Your answer should be every line from the records that contains "blue".

:::::

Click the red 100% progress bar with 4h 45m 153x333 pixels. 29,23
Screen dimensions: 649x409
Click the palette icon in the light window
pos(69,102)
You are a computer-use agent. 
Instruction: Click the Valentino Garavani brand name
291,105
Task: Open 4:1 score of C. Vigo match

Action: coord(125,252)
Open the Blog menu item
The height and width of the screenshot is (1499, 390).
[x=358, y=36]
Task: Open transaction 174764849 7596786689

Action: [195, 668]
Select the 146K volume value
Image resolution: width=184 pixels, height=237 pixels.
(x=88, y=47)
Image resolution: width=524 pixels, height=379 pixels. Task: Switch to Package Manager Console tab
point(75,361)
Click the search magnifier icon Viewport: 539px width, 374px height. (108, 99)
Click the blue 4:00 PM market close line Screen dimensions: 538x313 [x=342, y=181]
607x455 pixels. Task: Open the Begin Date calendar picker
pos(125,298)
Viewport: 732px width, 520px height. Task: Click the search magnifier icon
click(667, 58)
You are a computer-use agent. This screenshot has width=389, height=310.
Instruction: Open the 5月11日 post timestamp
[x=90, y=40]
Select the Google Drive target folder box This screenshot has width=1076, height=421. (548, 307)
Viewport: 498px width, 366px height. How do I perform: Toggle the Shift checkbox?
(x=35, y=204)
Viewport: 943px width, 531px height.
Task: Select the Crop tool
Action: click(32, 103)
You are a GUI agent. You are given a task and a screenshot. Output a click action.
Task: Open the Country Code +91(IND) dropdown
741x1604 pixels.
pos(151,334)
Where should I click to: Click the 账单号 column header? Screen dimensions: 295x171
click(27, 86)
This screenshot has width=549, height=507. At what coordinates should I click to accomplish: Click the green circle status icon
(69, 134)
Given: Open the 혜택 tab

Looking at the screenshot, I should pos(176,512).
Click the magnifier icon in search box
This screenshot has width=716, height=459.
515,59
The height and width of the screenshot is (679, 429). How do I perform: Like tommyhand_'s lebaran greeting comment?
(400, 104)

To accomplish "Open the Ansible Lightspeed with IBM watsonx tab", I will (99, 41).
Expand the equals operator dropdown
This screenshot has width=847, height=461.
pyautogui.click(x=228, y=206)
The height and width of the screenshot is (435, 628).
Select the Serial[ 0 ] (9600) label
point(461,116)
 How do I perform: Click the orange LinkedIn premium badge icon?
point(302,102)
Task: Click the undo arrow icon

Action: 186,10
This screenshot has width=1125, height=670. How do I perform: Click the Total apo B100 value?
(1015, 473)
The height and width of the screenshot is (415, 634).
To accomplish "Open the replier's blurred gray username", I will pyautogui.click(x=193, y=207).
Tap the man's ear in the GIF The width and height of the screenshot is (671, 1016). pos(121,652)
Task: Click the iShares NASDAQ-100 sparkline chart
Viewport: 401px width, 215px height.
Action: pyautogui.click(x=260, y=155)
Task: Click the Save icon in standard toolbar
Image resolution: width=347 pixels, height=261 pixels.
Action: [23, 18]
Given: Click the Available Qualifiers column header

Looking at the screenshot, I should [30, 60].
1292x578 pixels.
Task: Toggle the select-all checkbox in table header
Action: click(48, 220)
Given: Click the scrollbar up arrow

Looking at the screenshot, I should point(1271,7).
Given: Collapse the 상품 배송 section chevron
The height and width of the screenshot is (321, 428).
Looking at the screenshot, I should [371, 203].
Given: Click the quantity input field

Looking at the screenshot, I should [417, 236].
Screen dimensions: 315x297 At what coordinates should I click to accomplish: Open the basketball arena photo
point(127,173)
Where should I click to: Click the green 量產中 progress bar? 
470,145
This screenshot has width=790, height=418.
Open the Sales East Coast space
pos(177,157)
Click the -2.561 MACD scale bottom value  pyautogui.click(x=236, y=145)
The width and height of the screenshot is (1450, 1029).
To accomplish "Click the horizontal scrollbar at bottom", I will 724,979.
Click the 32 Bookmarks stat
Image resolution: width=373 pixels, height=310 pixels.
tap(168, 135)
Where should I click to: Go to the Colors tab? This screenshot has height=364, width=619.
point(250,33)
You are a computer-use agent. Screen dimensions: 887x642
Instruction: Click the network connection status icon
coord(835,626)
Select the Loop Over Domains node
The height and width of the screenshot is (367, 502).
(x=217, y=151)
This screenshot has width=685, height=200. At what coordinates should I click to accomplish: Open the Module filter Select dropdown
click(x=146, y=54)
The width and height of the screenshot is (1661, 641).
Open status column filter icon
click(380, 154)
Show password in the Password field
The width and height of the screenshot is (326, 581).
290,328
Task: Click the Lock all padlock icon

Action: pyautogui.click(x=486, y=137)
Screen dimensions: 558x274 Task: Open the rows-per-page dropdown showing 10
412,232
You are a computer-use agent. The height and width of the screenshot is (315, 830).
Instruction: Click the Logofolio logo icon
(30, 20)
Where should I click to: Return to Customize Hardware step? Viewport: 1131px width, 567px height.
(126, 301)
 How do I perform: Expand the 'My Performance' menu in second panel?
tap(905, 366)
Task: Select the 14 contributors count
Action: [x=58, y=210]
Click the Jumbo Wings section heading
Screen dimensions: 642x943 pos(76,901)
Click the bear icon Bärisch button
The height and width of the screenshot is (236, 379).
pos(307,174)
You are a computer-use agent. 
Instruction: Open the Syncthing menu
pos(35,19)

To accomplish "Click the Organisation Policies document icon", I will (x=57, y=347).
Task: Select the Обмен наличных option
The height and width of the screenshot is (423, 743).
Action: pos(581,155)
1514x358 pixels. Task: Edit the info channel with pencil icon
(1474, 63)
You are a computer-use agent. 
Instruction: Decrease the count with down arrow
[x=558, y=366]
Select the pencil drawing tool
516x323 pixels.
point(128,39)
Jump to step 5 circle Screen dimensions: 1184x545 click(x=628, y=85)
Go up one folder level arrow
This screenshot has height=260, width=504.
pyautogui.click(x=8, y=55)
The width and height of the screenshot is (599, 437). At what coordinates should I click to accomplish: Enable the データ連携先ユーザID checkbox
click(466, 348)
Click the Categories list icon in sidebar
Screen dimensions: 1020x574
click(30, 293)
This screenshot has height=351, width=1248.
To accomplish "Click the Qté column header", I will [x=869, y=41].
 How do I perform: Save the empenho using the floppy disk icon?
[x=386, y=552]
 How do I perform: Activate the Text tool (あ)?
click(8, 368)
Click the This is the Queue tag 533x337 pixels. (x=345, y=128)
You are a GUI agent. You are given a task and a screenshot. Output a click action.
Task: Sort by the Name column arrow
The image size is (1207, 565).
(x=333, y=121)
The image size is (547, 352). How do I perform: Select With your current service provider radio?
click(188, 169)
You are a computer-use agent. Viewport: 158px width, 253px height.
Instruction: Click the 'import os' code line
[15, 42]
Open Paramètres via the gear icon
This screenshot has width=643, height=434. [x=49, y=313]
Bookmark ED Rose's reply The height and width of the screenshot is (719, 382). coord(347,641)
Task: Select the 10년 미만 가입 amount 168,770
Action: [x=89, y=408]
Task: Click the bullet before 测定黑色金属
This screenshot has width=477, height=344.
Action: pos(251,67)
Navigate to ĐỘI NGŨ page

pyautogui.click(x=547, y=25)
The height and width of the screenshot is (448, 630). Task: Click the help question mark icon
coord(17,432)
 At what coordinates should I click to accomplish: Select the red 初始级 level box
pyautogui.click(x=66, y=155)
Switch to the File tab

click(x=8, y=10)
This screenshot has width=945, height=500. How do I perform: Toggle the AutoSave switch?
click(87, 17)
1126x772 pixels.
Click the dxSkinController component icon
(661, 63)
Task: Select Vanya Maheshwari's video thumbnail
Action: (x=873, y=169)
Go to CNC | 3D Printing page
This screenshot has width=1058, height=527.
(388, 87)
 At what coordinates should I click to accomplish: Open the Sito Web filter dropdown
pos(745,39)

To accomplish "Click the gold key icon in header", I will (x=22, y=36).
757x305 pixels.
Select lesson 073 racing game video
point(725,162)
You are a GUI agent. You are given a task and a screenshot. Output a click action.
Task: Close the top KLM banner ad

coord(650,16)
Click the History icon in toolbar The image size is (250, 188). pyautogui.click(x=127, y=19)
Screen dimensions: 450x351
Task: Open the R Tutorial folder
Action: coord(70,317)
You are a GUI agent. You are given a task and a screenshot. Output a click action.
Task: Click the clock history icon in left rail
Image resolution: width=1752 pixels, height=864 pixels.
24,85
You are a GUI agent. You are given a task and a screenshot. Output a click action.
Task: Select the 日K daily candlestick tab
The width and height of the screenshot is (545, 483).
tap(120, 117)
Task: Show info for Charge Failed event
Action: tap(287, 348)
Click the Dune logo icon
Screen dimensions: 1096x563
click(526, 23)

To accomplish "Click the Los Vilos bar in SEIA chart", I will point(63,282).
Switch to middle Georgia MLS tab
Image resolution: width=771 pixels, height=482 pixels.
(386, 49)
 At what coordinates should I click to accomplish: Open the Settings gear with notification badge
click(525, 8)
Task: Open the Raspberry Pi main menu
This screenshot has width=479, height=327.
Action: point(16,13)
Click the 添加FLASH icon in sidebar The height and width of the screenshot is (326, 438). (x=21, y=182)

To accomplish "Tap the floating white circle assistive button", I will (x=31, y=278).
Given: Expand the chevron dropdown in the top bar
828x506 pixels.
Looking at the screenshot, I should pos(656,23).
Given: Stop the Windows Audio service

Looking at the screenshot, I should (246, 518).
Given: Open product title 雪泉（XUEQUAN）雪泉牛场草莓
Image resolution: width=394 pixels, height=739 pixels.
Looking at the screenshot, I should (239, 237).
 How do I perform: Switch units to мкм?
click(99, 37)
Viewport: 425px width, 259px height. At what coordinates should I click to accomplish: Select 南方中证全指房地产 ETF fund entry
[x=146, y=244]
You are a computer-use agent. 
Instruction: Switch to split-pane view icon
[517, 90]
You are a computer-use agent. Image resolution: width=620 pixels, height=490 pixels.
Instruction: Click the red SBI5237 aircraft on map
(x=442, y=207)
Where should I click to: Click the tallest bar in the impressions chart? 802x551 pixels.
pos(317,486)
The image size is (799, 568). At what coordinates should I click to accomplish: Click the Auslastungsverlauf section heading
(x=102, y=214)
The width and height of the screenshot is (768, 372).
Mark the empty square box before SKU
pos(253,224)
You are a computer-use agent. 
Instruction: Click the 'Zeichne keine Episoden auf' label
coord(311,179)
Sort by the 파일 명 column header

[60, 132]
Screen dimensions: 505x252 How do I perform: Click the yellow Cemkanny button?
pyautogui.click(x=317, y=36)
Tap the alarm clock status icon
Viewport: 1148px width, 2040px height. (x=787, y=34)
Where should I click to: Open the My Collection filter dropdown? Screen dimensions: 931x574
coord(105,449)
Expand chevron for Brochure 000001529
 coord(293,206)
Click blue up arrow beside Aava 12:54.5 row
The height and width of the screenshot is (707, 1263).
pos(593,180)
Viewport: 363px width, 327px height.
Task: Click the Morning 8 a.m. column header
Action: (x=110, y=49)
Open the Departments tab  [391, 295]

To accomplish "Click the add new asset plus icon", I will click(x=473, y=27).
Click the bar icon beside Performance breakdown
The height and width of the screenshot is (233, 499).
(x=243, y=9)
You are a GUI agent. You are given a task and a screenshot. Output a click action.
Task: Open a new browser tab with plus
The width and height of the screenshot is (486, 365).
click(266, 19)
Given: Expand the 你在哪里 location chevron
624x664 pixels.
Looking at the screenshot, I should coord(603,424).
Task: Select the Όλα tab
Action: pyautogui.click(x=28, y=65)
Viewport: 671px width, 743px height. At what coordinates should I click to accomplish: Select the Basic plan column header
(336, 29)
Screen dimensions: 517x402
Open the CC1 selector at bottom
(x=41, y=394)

:::::

*Finished exercise*
Click the blue 4:00 PM market close line Screen dimensions: 538x313 [x=342, y=181]
Click blue up arrow beside Aava 12:54.5 row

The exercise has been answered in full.